Notre étude met également en lumière l'armement de ces populations néandertaliennes, contemporaines des humains modernes néroniens. Les Néandertaliens n'ont pas développé d'armes à propulsion mécanique et ont continué à utiliser leurs armes traditionnelles basées sur l'utilisation de lances massives à pointe de pierre qui étaient poussées ou lancées à la main, et nécessitant ainsi un contact étroit avec le gibier qu'elles chassé. Les traditions et technologies maîtrisées par ces deux populations étaient donc distinctes, illustrant une avantage technologique objectif remarquable pour les populations modernes lors de leur expansion dans L'Europe .
Non seulement ces découvertes remodèlent profondément notre connaissance des Néandertaliens et des humains modernes en Europe occidentale, mais ils soulèvent aussi de nombreuses questions sur la structure et l'organisation de ces différentes populations sur le continent. Les choix techniques ne sont pas uniquement le résultat des capacités cognitives des différentes populations d'hominidés, mais peut aussi avoir dépendu du poids des traditions au sein de ces humains néandertaliens et modernes. populations.
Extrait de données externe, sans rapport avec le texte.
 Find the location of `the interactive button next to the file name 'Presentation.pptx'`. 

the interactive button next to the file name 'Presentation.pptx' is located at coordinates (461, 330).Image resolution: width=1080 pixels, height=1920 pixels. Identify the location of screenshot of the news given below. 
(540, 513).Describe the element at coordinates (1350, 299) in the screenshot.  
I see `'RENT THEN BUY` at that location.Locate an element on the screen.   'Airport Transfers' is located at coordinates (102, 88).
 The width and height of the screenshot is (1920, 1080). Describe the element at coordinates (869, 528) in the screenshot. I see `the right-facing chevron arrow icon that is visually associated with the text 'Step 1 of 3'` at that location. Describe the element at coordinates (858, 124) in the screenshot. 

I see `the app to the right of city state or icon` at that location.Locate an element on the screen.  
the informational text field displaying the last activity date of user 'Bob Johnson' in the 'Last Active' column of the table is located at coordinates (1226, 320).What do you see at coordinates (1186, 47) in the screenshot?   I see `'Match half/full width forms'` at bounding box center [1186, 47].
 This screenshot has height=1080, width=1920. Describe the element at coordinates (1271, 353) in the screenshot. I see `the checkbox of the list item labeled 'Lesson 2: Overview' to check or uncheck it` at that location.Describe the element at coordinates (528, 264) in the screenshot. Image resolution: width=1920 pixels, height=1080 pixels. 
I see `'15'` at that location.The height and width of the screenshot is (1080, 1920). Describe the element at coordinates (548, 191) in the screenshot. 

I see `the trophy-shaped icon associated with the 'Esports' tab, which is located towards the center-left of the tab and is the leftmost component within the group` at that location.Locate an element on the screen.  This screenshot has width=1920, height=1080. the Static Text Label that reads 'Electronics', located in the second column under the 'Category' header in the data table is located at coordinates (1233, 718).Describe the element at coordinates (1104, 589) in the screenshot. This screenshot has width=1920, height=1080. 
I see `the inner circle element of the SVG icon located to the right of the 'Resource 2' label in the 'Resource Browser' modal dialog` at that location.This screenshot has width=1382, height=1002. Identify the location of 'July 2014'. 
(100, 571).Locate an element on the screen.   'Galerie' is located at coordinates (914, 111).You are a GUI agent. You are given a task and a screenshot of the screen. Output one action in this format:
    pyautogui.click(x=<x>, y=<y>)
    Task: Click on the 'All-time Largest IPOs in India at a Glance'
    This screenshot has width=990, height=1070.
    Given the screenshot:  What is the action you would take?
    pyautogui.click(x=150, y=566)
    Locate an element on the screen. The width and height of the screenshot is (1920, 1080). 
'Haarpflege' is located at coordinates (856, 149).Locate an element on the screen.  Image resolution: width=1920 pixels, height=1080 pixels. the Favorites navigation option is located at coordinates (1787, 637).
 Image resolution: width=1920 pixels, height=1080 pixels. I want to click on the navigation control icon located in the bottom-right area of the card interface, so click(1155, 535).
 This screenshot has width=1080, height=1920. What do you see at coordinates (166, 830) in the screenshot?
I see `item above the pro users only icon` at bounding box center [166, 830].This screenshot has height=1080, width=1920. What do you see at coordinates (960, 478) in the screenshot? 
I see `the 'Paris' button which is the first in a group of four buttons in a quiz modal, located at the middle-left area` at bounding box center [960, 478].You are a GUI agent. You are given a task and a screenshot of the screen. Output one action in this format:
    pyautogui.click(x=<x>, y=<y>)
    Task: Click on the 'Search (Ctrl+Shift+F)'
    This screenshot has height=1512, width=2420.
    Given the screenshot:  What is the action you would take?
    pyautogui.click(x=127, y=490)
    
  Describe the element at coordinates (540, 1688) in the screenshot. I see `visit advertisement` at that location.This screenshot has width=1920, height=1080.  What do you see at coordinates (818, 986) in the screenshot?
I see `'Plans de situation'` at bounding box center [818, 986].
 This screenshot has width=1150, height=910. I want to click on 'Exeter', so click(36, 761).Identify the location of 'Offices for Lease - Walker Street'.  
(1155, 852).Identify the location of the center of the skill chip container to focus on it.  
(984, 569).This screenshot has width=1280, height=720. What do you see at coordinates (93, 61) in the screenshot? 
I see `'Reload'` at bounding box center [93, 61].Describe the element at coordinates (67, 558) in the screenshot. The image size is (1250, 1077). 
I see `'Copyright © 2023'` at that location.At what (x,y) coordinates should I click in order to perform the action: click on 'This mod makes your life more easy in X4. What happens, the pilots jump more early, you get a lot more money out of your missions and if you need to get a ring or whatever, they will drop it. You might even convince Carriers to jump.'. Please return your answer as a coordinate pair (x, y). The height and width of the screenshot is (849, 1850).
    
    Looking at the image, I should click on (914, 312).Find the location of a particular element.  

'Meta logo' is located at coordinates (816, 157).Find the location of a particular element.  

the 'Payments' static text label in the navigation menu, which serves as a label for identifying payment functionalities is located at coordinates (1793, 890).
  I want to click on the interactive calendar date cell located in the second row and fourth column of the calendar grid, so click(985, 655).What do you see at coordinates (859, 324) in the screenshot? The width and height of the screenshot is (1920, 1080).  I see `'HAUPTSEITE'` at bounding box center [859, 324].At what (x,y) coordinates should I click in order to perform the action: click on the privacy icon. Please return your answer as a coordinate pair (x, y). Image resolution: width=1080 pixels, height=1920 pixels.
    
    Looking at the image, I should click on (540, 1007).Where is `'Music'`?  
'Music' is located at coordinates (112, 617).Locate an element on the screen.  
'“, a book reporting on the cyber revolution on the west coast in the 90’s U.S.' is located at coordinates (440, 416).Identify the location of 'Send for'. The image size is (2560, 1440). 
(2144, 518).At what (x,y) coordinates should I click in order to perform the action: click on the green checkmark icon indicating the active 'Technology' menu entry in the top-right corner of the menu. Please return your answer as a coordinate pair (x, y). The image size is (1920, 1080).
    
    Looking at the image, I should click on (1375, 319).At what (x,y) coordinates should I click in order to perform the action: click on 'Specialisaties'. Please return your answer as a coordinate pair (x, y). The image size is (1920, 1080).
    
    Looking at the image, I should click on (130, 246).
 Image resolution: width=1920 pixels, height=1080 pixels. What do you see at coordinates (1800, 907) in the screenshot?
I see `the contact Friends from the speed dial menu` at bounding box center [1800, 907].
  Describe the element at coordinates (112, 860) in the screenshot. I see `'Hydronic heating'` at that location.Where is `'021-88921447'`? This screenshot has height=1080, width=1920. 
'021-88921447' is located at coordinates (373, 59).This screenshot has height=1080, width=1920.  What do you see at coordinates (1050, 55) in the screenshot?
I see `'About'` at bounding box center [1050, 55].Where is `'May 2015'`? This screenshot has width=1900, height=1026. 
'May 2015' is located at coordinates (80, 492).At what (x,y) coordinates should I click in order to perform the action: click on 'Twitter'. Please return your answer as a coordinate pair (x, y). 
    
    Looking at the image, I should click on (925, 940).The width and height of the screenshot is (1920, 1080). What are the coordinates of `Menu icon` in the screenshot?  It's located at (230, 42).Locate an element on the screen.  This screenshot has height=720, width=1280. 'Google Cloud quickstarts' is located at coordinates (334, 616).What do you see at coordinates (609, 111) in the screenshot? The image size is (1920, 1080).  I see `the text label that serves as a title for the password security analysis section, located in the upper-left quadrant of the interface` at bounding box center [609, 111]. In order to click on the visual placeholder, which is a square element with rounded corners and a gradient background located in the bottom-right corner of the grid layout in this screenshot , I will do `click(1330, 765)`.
Approfondir sa compréhension de la question complexe de la relation entre Homo sapiens et Les Néandertaliens lors de la première migration vers le continent européen, le lecteur peut se tourner vers Ludovic Le livre de Slimak “Néandertal nu” (Odile Jacob 2022), bientôt disponible chez Penguin books sous "Le Néandertal nu".
Écrit par Laure Metz, Professeur d'anglais, Archéologue et chercheuse en anthropologie, Aix-Marseille Université (AMU), Jason E.. Lewis, maître de conférences en anthropologie et directeur adjoint du Turkana Basin Institute, Université Stony Brook (Université d'État de New York), et Ludovic Slimak, Membre permanent du CNRS, Université Toulouse-Jean Jaurès.